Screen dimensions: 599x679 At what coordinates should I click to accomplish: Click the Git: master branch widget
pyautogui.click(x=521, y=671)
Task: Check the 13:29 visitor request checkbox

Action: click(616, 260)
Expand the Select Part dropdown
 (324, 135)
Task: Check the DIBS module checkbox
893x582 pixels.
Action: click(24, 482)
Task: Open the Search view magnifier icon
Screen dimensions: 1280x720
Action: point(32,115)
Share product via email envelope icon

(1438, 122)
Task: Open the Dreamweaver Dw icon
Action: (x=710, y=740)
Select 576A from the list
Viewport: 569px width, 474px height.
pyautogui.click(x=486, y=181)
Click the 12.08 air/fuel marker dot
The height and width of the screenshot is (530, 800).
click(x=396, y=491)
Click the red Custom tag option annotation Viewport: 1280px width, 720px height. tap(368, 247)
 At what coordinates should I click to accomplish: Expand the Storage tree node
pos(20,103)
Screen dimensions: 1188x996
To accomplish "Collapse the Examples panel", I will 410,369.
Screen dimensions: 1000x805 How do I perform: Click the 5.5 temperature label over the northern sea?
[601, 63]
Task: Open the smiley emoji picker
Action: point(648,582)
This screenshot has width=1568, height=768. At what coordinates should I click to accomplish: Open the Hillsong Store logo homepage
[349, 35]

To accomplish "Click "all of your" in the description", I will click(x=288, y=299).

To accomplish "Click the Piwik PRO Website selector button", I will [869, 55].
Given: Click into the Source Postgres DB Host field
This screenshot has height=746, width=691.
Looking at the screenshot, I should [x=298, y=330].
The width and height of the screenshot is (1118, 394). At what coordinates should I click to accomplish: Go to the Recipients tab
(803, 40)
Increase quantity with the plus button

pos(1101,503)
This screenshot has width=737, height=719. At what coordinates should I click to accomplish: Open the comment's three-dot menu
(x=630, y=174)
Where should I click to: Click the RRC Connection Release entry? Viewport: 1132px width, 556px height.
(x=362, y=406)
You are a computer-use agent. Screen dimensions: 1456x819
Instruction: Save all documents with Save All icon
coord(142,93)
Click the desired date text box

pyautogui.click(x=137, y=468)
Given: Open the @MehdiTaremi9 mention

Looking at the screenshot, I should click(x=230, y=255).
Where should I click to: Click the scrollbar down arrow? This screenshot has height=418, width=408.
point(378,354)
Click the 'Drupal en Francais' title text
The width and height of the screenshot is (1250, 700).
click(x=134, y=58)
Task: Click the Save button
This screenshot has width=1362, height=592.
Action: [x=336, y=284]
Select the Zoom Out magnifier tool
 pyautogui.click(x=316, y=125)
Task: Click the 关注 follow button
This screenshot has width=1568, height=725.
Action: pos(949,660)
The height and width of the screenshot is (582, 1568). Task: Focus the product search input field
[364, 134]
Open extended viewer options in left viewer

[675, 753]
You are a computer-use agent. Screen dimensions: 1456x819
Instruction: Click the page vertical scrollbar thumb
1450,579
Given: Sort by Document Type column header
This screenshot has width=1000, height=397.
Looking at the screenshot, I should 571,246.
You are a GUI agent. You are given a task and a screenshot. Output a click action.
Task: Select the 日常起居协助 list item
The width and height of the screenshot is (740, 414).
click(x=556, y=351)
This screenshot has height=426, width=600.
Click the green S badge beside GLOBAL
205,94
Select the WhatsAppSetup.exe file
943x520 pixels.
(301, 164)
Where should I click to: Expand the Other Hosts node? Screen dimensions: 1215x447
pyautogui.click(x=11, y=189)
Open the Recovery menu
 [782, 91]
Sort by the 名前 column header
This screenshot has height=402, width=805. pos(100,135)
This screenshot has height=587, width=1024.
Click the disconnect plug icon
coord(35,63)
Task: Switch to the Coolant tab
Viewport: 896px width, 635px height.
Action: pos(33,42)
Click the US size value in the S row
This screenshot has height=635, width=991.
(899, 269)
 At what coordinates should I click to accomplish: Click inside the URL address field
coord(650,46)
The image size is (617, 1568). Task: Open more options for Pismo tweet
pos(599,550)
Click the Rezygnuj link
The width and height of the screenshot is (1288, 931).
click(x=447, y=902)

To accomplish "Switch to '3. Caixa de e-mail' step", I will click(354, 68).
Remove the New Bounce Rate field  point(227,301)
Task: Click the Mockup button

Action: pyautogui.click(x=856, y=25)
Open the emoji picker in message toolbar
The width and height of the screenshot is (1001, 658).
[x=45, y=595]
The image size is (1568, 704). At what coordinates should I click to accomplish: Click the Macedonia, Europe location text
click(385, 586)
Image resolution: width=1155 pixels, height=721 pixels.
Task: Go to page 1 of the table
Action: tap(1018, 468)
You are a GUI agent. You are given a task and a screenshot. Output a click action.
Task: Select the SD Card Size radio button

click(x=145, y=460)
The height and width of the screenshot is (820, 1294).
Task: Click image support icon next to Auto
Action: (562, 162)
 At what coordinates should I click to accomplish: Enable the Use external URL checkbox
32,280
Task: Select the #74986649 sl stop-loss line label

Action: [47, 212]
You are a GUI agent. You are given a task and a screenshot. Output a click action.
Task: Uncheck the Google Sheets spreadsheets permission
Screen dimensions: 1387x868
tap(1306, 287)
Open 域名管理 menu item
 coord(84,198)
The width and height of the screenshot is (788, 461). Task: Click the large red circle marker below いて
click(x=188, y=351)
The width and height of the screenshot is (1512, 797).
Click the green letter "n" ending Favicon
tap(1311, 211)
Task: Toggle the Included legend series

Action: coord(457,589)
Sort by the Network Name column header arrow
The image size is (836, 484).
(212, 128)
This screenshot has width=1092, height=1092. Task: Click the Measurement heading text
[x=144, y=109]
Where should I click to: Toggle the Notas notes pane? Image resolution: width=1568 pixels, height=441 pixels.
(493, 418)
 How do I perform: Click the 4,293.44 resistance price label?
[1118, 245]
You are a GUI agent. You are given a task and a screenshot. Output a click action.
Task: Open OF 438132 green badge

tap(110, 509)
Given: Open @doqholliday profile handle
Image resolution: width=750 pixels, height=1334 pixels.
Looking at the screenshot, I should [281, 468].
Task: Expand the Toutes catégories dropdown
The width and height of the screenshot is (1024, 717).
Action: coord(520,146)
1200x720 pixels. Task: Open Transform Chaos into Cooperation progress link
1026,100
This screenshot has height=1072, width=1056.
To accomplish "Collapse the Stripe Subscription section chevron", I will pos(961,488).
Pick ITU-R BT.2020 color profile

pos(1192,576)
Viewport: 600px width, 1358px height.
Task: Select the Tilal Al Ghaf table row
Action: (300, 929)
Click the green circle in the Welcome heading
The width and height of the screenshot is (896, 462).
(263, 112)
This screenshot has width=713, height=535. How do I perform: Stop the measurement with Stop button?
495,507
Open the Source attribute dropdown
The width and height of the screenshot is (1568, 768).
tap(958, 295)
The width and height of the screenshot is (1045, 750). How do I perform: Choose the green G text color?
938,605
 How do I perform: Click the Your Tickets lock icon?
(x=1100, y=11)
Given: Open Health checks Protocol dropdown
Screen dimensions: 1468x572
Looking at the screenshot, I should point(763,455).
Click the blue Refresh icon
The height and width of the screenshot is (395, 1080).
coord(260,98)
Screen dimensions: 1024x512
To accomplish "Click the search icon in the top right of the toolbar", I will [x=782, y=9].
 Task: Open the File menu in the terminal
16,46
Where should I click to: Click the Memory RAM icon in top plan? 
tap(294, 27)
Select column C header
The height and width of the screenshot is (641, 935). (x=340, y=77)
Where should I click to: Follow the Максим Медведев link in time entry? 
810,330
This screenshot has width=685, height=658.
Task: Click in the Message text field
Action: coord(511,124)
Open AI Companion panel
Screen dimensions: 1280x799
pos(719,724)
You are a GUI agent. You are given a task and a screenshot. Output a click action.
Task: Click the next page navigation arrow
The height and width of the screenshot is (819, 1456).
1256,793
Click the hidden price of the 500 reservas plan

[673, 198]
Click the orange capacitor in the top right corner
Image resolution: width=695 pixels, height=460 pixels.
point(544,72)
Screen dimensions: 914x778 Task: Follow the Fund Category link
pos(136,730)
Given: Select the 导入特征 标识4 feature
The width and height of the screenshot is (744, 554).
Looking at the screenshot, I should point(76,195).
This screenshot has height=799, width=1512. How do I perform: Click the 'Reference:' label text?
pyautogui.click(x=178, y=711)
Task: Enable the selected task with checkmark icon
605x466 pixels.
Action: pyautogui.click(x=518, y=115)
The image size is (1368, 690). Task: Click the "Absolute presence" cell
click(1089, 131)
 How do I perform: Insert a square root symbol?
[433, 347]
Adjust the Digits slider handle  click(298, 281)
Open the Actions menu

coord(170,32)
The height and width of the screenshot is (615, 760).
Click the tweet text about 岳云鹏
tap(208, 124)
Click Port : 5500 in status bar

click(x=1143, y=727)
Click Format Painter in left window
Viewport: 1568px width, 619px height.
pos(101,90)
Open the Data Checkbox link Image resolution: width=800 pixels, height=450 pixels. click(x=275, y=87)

YOUR GOAL
If the word "panel" is on a line above, return that line.

ANSWER TO THIS PROBLEM
To accomplish "Collapse the Examples panel", I will 410,369.
Open AI Companion panel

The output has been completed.